Preview of Article #3, Munich Loves Cars, Trains And Synergy: Next Steps For U.S. MPO Reform

Metropolitan in-fighting among modes in America might be rationalized by metropolitan authority. But, it also might not… unless it is wired by federal law. Fortunately, daily transportation has the second strongest case for making metropolitan law. (Of course, first is water/stormwater/sewage.) Federal authority has been the bedrock of largely successful water policies since the 1970s. So to get transportation in balance, Uncle Sam is our biggest help.
Better yet, good transportation policy encourages good economics. Integrating transit modes, procuring efficient operators and sharing revenue wisely will maximize ridership. Bringing more people to real estate increases its value which, in turn, helps subsidize better integrated modes. Where redevelopment has accelerated (as in London, Berlin and Munich), land use and transit are well-integrated. The U.S. can get closer to that via MPO reform. To allow that, urban-suburban tensions can be transcended through corridors. And the positive cycle quickens.
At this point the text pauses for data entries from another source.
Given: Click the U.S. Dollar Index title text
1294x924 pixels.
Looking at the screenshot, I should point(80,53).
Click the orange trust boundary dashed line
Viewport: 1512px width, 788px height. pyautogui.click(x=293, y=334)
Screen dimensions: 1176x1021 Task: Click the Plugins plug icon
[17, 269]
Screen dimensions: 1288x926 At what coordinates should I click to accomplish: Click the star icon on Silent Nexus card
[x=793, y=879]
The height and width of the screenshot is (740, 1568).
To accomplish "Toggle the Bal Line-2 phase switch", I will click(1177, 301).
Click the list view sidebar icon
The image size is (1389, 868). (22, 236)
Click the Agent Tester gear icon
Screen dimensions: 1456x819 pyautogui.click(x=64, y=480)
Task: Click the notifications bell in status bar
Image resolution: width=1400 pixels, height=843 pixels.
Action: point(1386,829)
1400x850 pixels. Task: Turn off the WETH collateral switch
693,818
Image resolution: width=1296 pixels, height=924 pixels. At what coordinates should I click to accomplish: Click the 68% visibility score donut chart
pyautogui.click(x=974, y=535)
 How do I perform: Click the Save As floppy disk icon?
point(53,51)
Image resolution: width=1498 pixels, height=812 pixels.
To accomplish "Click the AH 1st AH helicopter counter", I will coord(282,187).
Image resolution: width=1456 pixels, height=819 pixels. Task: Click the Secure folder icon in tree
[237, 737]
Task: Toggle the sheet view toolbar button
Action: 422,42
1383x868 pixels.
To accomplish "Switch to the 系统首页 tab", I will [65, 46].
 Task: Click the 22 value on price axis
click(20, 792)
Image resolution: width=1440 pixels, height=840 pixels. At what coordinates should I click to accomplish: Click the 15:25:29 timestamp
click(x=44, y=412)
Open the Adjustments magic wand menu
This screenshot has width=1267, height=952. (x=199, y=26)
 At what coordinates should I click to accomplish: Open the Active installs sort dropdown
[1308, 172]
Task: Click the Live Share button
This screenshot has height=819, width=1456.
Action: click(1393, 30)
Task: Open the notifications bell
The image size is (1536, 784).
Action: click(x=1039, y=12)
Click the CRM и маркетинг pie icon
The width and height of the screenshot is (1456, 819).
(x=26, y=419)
If trains in U.S. metros are to have a chance to catchup for the half century we just lost, it will be if the urban micro-mobility revolution (ride-share and shorter trips for the first and last mile) is coupled with Regional Rail to get people to job centers. To develop RR’s capacity, the U.S. will need the push-pull provided by Traffic Demand Management (TDM) techniques. Having to pay for the car’s actual costs will push commuters out of their cars and pull them into trains.
TDM is employed well in Munich, home of BMW. As part of my May 2019 travel-study, I am developing the next “Pre-Reauthorization” article by learning from car-loving Munich what will develop alternatives in car-loving American metros.
For now, notice the map above has ten stations (mostly job centers) in Munich’s city center. Every train stops at those stations before they route off and return passengers to the suburbs. Such efficiency has great practical benefits. But, a city only gets them through regional authority.
Metaphorical memories. Below, I’m standing on the pedestrian bridge built when Munich hosted the 1972 Olympics. The autobahn below divides the Olympic Park and was built to access it conveniently. On the left, the BMW headquarters and its museum glorify their iconic cars and produce a key source of the Munich’s wealth.
A picture of auto domination? There is more to the story. Two blocks to the left of this photo is the subway stop. It was built there by Munich’s transportation authority; developer of one of Europe’s most effective transit systems, in part, because it is well integrated with Munich’s post-war sprawling suburbs.
How is such balance possible in the land of the autobahn ?
Answer: Some body had the authority to shape transportation overall.
In July’s article, we will look at some steps to start evolving that authority in U.S. metros.

Even though I knew I was in Munich, this setting felt like the U.S.